Question

A matrix is given. (a) Determine whether the matrix is in row-echelon form. (b) Determine whether the matrix is in reduced row-echelon form. (c) Write the system of equations for which the given matrix is the augmented matrix.$$\left[\begin{array}{rrr} 1 & 3 & -3 \\ 0 & 1 & 5 \end{array}\right]$$

Answer

## Question1.a:

**step1 Define Row-Echelon Form Properties**

To determine if a matrix is in row-echelon form, we check for four specific properties.
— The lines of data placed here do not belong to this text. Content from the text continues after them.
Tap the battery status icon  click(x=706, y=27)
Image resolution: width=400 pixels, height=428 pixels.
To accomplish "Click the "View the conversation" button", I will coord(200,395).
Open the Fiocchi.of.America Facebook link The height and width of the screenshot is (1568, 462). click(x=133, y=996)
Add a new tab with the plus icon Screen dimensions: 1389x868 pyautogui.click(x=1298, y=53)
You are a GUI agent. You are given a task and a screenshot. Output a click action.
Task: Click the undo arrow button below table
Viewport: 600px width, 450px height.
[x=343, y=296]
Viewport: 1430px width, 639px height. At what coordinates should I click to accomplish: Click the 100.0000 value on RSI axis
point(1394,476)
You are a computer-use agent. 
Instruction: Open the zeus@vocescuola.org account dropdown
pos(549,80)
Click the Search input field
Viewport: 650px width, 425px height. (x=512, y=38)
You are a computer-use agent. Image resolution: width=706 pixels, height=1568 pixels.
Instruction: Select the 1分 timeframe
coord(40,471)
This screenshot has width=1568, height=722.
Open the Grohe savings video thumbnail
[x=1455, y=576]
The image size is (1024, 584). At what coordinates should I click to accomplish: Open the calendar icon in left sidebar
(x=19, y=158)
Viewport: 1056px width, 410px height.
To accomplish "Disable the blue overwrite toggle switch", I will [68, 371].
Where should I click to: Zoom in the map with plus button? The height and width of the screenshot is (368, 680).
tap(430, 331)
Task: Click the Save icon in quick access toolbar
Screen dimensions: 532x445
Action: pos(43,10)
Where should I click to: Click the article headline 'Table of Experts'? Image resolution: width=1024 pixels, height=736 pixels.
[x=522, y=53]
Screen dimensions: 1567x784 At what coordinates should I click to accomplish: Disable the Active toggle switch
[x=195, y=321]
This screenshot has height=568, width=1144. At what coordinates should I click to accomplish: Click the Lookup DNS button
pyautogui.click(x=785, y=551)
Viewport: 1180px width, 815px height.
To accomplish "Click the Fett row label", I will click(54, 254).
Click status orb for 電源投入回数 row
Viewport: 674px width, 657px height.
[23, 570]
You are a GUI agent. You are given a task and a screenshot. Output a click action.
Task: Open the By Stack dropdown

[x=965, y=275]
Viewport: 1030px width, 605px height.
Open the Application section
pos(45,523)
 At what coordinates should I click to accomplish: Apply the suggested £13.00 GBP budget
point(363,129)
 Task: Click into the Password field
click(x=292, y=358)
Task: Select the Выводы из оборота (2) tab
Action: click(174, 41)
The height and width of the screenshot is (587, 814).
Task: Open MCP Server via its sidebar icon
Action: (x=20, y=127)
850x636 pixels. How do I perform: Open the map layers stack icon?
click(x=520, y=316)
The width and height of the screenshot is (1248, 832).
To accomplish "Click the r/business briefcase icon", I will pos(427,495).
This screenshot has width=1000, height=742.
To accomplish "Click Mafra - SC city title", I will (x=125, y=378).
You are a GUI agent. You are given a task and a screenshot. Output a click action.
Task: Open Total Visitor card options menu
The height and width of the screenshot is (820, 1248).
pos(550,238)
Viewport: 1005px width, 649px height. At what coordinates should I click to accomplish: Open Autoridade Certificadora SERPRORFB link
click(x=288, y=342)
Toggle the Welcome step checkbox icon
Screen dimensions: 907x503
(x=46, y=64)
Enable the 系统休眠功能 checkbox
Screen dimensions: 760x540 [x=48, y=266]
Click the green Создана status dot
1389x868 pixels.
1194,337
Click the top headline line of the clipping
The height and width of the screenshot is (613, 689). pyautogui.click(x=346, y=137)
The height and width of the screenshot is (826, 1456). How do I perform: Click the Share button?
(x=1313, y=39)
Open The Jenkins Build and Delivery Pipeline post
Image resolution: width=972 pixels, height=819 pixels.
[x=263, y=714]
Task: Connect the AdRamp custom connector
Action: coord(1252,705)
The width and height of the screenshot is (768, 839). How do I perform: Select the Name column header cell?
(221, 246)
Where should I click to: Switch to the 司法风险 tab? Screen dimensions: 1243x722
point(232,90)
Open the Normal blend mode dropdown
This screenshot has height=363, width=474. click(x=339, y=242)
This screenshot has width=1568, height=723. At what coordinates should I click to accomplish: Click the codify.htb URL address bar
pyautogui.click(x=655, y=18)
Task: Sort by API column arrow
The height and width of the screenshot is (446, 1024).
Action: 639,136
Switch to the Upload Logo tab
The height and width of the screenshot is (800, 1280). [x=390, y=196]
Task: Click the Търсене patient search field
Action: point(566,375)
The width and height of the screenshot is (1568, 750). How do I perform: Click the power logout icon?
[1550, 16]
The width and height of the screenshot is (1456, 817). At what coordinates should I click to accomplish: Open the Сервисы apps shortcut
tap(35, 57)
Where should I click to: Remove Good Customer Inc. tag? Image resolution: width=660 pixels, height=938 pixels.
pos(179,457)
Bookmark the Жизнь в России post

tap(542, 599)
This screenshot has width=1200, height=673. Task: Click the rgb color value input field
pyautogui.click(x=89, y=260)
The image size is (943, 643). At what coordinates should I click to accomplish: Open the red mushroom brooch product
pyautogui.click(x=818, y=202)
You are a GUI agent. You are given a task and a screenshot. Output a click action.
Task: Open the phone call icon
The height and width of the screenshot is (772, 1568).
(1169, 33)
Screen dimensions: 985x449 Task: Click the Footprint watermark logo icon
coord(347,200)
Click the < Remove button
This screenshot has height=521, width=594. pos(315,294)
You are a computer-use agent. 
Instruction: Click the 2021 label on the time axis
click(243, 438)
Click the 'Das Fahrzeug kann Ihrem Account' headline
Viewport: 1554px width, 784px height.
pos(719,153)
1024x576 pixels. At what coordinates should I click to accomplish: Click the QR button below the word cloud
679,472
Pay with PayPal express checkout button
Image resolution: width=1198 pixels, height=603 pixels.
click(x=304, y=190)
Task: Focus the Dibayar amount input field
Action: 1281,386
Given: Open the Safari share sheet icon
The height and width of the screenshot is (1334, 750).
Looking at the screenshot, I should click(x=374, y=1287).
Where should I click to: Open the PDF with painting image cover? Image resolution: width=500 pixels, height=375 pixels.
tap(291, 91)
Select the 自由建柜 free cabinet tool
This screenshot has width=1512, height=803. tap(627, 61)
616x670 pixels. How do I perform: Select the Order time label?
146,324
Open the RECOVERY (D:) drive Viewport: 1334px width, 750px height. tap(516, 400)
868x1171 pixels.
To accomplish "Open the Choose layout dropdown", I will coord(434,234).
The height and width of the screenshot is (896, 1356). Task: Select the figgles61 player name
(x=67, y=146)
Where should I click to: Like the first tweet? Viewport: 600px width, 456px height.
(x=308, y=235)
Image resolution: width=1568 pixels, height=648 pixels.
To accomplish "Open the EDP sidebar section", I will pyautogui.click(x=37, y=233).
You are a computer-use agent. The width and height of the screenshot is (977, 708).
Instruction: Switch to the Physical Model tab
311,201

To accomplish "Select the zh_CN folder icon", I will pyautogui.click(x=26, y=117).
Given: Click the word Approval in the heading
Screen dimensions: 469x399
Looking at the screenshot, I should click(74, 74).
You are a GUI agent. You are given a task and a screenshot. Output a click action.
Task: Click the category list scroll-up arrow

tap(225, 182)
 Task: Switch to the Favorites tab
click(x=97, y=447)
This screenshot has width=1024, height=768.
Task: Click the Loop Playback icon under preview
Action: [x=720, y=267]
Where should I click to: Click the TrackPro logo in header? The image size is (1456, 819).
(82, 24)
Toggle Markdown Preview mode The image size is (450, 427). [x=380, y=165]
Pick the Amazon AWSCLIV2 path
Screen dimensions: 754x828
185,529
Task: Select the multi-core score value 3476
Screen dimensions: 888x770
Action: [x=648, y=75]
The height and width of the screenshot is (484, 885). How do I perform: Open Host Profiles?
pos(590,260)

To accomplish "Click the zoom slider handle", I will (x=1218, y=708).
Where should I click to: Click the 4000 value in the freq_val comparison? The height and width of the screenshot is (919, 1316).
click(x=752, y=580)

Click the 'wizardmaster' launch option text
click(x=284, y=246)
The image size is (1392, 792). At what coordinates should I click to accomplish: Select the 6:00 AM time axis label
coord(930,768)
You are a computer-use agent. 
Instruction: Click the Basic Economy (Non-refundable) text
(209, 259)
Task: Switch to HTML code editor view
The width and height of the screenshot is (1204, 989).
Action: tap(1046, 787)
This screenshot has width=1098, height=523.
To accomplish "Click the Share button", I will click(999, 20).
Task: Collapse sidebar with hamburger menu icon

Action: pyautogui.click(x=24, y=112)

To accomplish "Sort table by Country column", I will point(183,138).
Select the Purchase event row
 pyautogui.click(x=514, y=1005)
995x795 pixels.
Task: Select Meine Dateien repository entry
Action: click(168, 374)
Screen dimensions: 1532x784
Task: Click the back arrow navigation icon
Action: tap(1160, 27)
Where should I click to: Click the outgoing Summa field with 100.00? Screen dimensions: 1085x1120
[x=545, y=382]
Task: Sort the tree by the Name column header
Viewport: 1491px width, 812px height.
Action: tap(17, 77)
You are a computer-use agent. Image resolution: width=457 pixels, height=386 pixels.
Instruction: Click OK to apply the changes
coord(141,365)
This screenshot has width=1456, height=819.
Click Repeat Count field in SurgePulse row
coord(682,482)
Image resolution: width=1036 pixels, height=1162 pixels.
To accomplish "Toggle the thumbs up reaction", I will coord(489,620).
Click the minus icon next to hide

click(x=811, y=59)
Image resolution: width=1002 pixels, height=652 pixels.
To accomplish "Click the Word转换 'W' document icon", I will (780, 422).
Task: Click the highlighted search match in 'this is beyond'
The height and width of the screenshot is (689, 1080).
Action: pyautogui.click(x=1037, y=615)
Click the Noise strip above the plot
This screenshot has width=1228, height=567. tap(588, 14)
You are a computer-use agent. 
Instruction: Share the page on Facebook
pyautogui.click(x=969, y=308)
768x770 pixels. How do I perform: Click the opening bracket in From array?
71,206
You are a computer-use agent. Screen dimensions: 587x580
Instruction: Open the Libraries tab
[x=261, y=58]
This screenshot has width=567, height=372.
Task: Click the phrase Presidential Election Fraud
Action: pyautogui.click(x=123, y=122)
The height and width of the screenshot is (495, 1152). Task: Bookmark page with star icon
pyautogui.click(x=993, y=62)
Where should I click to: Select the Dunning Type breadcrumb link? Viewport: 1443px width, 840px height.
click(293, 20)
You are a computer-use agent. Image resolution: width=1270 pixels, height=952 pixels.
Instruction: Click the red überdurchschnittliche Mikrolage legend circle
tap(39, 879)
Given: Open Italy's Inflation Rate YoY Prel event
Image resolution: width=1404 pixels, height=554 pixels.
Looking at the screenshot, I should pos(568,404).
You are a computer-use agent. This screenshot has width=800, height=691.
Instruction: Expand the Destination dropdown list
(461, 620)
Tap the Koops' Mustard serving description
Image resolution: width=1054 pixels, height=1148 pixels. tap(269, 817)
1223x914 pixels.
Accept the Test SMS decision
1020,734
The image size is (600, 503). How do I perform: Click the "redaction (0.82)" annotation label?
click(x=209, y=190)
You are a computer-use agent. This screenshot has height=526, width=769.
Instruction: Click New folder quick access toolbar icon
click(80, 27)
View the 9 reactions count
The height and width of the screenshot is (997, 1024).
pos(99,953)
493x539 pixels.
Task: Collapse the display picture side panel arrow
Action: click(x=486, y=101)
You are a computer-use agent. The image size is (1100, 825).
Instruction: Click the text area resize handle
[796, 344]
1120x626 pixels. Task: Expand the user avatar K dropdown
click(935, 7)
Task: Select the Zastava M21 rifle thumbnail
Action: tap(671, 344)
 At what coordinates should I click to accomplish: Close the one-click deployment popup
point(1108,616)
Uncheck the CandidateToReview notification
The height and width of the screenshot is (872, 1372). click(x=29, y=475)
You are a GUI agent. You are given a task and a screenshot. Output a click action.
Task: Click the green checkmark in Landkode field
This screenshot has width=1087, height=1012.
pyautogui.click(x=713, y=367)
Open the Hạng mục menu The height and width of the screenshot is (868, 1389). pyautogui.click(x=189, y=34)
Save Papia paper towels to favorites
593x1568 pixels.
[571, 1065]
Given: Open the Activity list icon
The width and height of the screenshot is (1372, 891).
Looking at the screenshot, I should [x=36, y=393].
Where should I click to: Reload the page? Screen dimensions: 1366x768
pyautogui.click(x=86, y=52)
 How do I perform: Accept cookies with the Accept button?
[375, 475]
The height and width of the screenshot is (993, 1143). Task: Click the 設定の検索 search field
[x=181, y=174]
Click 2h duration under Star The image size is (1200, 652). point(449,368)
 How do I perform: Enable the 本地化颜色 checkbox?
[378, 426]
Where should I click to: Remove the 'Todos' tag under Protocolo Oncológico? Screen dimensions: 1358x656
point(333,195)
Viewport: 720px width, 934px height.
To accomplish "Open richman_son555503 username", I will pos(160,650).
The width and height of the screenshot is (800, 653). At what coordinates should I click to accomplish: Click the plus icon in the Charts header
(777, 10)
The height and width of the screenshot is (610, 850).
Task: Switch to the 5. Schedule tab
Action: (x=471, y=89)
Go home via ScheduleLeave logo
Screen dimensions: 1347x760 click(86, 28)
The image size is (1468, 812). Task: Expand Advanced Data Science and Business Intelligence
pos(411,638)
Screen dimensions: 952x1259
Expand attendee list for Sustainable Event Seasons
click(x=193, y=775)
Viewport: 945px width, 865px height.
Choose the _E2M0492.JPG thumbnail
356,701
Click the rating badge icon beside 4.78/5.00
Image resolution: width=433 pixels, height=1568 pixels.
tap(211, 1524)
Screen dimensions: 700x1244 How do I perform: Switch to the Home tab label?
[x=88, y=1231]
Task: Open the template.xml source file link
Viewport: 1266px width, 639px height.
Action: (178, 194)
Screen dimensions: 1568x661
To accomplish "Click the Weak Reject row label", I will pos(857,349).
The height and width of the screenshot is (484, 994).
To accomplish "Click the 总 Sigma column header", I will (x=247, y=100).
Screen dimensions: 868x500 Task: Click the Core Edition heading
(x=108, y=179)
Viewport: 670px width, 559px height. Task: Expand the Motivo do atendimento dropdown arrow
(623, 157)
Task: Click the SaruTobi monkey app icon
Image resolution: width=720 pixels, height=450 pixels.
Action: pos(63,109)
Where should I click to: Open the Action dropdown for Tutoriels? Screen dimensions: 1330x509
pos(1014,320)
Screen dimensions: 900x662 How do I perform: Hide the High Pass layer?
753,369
These properties ensure a specific structure of leading entries and zero rows.
1. All nonzero rows are above any zero rows.
2. The leading entry (the first nonzero number from the left) of each nonzero row is 1.
3. Each leading 1 is in a column to the right of the leading 1 of the row above it.
4. All entries in a column below a leading 1 are zeros.

**step2 Evaluate the Matrix against Row-Echelon Form Properties**

Let's examine the given matrix: $$\left[\begin{array}{rrr} 1 & 3 & -3 \\ 0 & 1 & 5 \end{array}\right]$$
1. There are no zero rows, so this condition is vacuously satisfied.
2. The leading entry of the first row is 1 (in the first column). The leading entry of the second row is 1 (in the second column). This condition is satisfied.
3. The leading 1 in the second row (column 2) is to the right of the leading 1 in the first row (column 1). This condition is satisfied.
4. Below the leading 1 in the first column, the entry in the second row is 0. This condition is satisfied.

## Question1.b:

**step1 Define Reduced Row-Echelon Form Properties**

A matrix is in reduced row-echelon form if it satisfies all the properties of row-echelon form and an additional fifth property:
5. Each column that contains a leading 1 has zeros everywhere else (both above and below the leading 1).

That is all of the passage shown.